→ **What this task involves**: As the answer, set down the lines below from the one containing "The height and width of the screenshot is (638, 1080)." through the one containing "Remove the selected section with the X icon", exactly and inclusively, and no others.

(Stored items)

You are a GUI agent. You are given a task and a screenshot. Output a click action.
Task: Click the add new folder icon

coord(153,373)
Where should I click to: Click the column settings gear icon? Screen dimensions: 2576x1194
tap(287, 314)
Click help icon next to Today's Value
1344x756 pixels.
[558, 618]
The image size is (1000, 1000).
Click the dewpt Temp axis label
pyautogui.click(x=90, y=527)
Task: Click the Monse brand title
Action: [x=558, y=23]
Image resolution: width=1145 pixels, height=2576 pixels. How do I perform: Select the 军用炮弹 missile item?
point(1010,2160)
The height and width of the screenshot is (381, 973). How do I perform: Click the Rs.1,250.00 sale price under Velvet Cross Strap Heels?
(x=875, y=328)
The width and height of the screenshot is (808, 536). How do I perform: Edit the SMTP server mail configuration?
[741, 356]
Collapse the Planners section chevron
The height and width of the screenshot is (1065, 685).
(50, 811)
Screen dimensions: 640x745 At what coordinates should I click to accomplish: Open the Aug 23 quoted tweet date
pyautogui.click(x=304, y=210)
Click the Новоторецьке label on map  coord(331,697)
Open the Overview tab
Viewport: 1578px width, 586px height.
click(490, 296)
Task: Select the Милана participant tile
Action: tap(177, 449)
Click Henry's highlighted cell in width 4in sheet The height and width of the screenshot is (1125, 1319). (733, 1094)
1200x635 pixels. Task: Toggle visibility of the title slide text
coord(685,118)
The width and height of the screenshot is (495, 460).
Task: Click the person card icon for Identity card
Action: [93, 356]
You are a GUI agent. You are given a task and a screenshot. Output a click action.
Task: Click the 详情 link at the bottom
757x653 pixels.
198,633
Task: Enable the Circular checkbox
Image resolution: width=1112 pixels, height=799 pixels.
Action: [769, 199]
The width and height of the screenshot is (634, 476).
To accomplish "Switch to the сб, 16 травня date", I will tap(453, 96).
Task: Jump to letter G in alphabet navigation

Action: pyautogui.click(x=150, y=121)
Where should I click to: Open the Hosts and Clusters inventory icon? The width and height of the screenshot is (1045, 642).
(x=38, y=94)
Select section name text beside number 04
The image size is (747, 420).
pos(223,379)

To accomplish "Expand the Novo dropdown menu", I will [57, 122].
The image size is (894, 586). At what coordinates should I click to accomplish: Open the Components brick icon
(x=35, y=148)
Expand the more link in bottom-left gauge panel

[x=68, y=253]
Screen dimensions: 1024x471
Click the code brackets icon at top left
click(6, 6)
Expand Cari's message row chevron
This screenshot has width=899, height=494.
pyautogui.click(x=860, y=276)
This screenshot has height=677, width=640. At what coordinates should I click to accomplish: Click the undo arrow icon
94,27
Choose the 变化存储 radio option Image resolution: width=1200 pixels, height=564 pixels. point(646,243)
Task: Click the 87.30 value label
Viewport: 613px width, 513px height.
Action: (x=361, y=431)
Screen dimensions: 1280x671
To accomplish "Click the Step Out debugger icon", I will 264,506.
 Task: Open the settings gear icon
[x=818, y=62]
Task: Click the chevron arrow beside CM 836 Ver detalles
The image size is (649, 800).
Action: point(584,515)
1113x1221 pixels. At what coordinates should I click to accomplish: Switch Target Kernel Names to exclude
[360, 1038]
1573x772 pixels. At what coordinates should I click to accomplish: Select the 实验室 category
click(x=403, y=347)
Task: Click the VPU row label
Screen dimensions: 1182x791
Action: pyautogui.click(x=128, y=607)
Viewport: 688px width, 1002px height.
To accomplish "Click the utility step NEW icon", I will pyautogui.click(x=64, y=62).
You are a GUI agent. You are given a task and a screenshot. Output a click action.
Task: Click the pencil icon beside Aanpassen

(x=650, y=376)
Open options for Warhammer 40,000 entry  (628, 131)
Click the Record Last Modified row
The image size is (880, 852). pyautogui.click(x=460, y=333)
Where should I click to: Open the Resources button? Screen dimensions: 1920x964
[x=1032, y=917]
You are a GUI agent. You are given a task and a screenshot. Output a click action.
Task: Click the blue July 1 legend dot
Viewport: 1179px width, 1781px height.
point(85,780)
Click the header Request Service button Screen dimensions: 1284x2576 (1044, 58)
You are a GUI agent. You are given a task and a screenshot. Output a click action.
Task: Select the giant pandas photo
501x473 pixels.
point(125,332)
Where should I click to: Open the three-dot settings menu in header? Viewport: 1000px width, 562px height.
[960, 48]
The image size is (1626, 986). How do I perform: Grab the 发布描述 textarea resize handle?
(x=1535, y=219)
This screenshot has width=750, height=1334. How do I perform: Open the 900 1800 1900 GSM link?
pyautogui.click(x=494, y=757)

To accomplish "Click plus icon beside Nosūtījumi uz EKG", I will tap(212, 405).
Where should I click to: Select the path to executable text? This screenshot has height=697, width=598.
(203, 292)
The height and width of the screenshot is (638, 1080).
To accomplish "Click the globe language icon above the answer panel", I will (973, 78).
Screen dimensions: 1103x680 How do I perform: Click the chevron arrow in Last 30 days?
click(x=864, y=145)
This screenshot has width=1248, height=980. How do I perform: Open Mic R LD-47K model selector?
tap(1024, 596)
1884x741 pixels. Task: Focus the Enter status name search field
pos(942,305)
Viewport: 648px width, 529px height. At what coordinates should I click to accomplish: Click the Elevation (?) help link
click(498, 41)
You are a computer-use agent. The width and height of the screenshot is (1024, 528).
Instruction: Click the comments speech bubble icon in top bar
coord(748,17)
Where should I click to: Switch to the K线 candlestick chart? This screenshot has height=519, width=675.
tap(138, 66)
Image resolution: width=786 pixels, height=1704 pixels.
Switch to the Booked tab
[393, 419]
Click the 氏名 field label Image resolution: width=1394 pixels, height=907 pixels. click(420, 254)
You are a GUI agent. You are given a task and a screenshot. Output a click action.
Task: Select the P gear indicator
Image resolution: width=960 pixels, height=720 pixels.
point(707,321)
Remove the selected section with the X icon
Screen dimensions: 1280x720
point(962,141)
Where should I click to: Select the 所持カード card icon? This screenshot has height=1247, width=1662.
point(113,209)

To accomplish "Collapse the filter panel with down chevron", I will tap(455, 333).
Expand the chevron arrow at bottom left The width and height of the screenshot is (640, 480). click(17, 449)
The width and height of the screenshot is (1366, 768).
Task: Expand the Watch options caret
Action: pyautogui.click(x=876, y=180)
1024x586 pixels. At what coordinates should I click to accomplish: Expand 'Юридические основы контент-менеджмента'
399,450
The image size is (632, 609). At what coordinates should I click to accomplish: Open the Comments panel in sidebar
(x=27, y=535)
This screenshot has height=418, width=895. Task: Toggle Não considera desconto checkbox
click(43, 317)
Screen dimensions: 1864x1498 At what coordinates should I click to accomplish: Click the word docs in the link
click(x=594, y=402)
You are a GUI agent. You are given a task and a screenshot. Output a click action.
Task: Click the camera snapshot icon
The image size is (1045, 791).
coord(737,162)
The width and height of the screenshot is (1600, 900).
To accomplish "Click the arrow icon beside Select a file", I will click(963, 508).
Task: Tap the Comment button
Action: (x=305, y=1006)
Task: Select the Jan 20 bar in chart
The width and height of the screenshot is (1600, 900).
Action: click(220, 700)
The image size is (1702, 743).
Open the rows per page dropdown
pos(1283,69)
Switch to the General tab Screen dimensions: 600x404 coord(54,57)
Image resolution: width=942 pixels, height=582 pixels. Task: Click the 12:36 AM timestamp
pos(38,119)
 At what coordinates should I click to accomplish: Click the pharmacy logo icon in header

→ **Expected output**:
The height and width of the screenshot is (638, 1080).
To accomplish "Click the globe language icon above the answer panel", I will (973, 78).
Screen dimensions: 1103x680 How do I perform: Click the chevron arrow in Last 30 days?
click(x=864, y=145)
This screenshot has width=1248, height=980. How do I perform: Open Mic R LD-47K model selector?
tap(1024, 596)
1884x741 pixels. Task: Focus the Enter status name search field
pos(942,305)
Viewport: 648px width, 529px height. At what coordinates should I click to accomplish: Click the Elevation (?) help link
click(498, 41)
You are a computer-use agent. The width and height of the screenshot is (1024, 528).
Instruction: Click the comments speech bubble icon in top bar
coord(748,17)
Where should I click to: Switch to the K线 candlestick chart? This screenshot has height=519, width=675.
tap(138, 66)
Image resolution: width=786 pixels, height=1704 pixels.
Switch to the Booked tab
[393, 419]
Click the 氏名 field label Image resolution: width=1394 pixels, height=907 pixels. click(420, 254)
You are a GUI agent. You are given a task and a screenshot. Output a click action.
Task: Select the P gear indicator
Image resolution: width=960 pixels, height=720 pixels.
point(707,321)
Remove the selected section with the X icon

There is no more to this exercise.